Potential role of angiotensin converting enzyme inhibitors in the treatment of atherosclerosis

Recent clinical data from the SOLVD (Studies on Left Ventricular Dysfunction) and SAVE (Survival and Ventricular Enlargement) studies have shown a significant reduction in ischaemic events with ACE inhibition. When the results of the two SOLVD and the SAVE trials were combined, the overall risk reduction in myocardial infarction with long-term ACE inhibitor treatment was 23% (P < 0.001) and the overall risk reduction for hospitalizations for unstable angina 15%. The time frame of the clinical effects suggests that ACE inhibitors may be working through an antiatherosclerotic mechanism, and genetic, epidemiological and mechanistic data suggest that the renin-angiotensin-aldosterone system may play a role in the atherosclerotic process.
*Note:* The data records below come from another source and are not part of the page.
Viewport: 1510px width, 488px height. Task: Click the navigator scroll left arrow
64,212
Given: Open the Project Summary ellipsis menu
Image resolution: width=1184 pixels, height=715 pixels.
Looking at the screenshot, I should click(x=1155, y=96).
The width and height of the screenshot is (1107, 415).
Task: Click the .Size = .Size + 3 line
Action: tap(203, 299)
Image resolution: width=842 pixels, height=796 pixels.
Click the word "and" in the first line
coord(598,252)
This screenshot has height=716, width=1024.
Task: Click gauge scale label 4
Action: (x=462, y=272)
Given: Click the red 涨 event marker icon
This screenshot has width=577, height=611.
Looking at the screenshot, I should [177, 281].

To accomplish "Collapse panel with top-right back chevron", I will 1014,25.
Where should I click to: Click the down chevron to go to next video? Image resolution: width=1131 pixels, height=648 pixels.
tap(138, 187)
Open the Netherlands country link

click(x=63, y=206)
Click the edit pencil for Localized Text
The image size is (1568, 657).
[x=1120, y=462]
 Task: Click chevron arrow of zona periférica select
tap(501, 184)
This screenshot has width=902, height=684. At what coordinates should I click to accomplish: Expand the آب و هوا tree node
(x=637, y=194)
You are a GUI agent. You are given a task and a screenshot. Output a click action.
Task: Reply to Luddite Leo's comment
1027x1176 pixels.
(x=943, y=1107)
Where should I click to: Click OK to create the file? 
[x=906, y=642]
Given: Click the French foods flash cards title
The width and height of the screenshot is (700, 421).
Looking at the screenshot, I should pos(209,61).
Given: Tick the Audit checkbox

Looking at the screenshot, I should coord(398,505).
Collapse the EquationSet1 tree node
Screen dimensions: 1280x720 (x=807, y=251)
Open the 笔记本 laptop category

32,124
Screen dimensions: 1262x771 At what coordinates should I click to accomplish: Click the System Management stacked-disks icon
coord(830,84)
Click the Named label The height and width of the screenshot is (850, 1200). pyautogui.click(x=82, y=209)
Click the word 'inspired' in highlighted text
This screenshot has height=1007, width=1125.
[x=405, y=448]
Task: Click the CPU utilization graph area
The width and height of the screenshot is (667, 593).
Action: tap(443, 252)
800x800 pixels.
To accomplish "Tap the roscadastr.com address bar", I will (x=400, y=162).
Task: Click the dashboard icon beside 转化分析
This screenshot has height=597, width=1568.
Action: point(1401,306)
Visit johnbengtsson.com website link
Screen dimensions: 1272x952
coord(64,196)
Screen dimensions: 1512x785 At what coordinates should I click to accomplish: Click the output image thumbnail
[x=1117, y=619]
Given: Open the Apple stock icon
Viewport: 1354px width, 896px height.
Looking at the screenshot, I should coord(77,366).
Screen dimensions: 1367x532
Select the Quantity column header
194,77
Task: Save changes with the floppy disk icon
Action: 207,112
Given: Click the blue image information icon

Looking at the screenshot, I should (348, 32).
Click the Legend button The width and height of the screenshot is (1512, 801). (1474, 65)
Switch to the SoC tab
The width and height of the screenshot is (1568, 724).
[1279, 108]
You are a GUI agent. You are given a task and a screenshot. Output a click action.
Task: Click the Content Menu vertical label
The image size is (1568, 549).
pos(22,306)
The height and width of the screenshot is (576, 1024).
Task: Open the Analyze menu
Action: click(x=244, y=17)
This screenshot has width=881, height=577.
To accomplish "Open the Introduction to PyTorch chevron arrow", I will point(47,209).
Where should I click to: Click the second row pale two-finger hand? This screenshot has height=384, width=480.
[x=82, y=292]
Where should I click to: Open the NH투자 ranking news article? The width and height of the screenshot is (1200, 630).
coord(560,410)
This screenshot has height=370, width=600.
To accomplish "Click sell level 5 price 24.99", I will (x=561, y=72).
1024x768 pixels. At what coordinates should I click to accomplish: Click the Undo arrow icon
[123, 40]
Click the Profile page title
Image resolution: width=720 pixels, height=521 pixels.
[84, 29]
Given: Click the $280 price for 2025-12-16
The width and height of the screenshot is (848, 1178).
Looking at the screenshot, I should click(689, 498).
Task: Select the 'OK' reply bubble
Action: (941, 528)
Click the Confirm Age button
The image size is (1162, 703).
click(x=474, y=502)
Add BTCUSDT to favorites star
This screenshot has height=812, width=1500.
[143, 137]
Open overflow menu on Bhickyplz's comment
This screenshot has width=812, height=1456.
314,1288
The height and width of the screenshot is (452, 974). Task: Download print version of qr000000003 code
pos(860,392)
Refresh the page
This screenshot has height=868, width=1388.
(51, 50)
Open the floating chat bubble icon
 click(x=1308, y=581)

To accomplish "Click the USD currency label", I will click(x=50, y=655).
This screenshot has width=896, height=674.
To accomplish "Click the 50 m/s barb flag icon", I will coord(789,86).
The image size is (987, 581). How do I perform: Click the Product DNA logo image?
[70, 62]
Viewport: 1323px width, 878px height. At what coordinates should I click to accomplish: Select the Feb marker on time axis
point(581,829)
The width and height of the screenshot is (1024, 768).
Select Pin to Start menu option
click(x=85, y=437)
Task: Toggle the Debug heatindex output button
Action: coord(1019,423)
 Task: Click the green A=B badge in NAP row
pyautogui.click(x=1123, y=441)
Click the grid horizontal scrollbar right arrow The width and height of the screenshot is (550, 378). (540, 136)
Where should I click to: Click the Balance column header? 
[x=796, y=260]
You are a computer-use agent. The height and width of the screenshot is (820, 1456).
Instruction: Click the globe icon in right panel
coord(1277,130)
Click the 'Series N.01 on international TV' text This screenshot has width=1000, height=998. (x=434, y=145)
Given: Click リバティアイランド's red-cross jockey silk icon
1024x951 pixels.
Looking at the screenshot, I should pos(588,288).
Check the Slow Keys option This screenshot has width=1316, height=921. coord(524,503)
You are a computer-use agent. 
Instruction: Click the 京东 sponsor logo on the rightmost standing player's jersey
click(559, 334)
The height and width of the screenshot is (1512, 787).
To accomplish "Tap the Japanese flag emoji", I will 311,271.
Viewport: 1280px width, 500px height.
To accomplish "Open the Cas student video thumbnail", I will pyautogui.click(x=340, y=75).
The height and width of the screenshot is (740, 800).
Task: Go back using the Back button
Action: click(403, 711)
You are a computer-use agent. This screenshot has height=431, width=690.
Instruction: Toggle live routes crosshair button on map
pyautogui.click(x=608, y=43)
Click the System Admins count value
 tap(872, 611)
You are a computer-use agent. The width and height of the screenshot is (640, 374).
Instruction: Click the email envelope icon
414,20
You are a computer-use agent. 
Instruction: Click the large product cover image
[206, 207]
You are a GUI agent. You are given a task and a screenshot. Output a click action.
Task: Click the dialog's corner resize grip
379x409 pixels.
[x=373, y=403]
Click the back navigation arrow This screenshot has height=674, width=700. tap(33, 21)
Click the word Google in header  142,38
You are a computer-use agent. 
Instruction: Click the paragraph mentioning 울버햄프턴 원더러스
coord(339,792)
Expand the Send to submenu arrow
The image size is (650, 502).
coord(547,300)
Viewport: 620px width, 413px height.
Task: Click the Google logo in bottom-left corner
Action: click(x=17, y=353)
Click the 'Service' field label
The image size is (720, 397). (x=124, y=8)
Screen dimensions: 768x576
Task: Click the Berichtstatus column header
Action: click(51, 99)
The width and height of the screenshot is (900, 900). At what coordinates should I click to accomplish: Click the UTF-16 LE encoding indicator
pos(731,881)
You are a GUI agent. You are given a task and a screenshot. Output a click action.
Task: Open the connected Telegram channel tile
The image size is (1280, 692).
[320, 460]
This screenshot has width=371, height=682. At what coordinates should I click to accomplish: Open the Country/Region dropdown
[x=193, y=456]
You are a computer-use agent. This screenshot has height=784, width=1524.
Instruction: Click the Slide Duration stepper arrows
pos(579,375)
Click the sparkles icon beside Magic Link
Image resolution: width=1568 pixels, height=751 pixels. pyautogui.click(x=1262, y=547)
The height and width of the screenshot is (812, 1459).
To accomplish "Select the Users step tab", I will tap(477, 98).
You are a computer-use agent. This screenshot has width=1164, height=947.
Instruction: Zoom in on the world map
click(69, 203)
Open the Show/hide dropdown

Genetic and epidemiological evidence has shown that an activated renin-angiotensin aldosterone system is associated with a higher incidence of myocardial infarction, and mechanistic studies have demonstrated that ACE inhibition can produce antiatherosclerotic effects in animal models The antiatherosclerotic effects of ACE inhibitors may be mediated at one of several steps in the atherosclerotic pathway: blocking plaque formation, plaque rupture, or thrombus formation.